A psiquiatria colocou o sujeito entre parênteses para ocupar-se da doença; para Basaglia a doença é que deveria ser colocada entre parênteses para que pudéssemos ocupar-nos do sujeito em sua experiência.

Portanto, no bojo mais profundo do processo de Reforma Psiquiátrica existe uma importante e contemporânea discussão, que é sobre as ciências. A psiquiatria foi fundada num contexto epistemológico em que a realidade era um dado natural, capaz de ser apreendido, mensurado, descrito e revelado. Num contexto em que a ciência significava a produção de um saber positivo, neutro e autônomo: a expressão da verdade! A partir de então a psiquiatria vem contribuindo de forma importante, tanto no aspecto conceitual (com a construção de tantos outros conceitos - degeneração, cretinismo, idiotia), quanto no aspecto de suas práticas (pela invenção do manicômio, do tratamento moral, das terapias de choque), para a consolidação de um imaginário social no qual a diferença seja associada à anormalidade.

Por exemplo, se adotamos a noção de complexidade para lidar com o conceito de doença, este deixa de ser um objeto naturalizado, reduzido a uma alteração biológica ou de outra ordem simples, para tornar-se um processo saúde/enfermidade.

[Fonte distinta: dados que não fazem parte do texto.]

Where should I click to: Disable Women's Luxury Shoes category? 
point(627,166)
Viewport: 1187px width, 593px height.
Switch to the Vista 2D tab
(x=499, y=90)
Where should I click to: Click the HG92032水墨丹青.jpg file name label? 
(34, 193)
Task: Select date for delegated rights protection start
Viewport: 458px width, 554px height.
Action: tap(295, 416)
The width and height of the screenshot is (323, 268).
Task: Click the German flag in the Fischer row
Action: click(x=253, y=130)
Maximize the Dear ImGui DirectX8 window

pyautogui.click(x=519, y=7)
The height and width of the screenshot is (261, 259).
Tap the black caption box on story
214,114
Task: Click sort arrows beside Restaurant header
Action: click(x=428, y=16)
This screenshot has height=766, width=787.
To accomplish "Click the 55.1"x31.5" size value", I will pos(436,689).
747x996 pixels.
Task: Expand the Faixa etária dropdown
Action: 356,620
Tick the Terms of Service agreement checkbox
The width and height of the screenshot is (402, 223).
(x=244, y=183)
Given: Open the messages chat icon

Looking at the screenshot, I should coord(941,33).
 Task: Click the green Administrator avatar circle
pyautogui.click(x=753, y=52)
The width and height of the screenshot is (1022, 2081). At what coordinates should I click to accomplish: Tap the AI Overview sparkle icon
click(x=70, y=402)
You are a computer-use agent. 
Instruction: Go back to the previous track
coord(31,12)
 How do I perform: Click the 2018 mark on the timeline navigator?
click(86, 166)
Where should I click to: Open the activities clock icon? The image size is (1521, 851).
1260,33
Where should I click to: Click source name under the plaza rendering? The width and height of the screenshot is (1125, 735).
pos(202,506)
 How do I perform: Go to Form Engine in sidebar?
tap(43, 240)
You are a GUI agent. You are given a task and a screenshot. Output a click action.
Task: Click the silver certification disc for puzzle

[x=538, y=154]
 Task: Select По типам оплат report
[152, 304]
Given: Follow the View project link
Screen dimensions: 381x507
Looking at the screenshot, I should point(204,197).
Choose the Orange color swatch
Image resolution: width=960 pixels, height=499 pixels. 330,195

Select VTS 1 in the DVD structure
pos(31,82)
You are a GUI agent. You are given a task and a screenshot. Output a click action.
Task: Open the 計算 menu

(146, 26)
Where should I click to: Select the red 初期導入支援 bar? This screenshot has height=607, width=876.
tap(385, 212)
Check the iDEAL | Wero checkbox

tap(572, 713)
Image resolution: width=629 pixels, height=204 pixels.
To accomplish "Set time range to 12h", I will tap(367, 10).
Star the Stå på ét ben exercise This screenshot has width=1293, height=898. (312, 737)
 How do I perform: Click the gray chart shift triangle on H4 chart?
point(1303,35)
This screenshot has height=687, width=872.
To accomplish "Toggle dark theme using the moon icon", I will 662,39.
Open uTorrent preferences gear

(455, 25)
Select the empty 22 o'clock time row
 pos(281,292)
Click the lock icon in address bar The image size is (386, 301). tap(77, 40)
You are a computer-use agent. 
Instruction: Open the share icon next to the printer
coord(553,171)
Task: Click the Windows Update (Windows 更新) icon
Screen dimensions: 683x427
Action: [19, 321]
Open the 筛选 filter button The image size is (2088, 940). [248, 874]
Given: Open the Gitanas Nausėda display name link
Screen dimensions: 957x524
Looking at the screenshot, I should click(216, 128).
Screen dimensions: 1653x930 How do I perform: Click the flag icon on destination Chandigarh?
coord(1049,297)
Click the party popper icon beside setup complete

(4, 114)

Embora o conceito de alienação não significasse ausência abstrata da Razão,
mas somente contradição na Razão, como atentava Hegel, essa contradição
impossibilitaria a Razão Absoluta. Portanto, àquele em cuja Razão existisse tal
contradição seria um alienado, o que o tornaria incapaz de julgar, de escolher; incapaz mesmo de ser livre e cidadão, pois a Liberdade e a cidadania implicavam no direito e possibilidade à escolha.
Em conseqüência, em uma dimensão técnico-assistencial, podemos argüir: qual o modelo assistencial decorrente de um conceito que pressupõe tal contradição na Razão, tal falta de Juízo? Não seria o seqüestro deste não-mais-sujeito ou ainda-não-sujeito? A resposta seria óbvia: o manicômio, como expressão de um modelo que se calca na tutela, na vigilância panóptica, no tratamento moral, na disciplina, na imposição da ordem, na punição corretiva, no trabalho terapêutico, na custódia e interdição. Enquanto alienado (alheio, ausente), ele estaria incapaz até mesmo de decidir pelo seu tratamento, motivo este que justificaria que fosse tomada tal decisão em seu lugar. O tratamento, no caso, deveria ser realizado numa instituição fechada, tanto porque o isolamento favoreceria a observação do “objeto em seu estado puro” - sem as indesejáveis interferências da vida social -, quanto porque o isolamento seria, em si, terapêutico, pois as mesmas interferências que prejudicavam a observação, contribuiriam também para as causas da loucura.. O asilo, este espaço cientificamente ordenado, como insistiam Pinel e Esquirol seria, portanto, o lugar ideal para o exercício do tratamento moral, da reeducação pedagógica, da vigilância e da disciplina. Tratado, o alienado perderia esta condição miserável e, somente então poderia ser considerado cidadão, homem livre, pleno de direitos e deveres. Passamos assim à dimensão jurídico-política do processo: rediscutir e redefinir as relações sociais e civis em termos de cidadania, de direitos humanos e sociais. Numa dimensão cultural do processo de Reforma Psiquiátrica, poderíamos resumir da seguinte forma: o objetivo maior deste processo não é a transformação do modelo assistencial (que, como vimos, é um elemento apenas de uma de suas dimensões), mas a transformação do lugar social da loucura, da diferença e da divergência.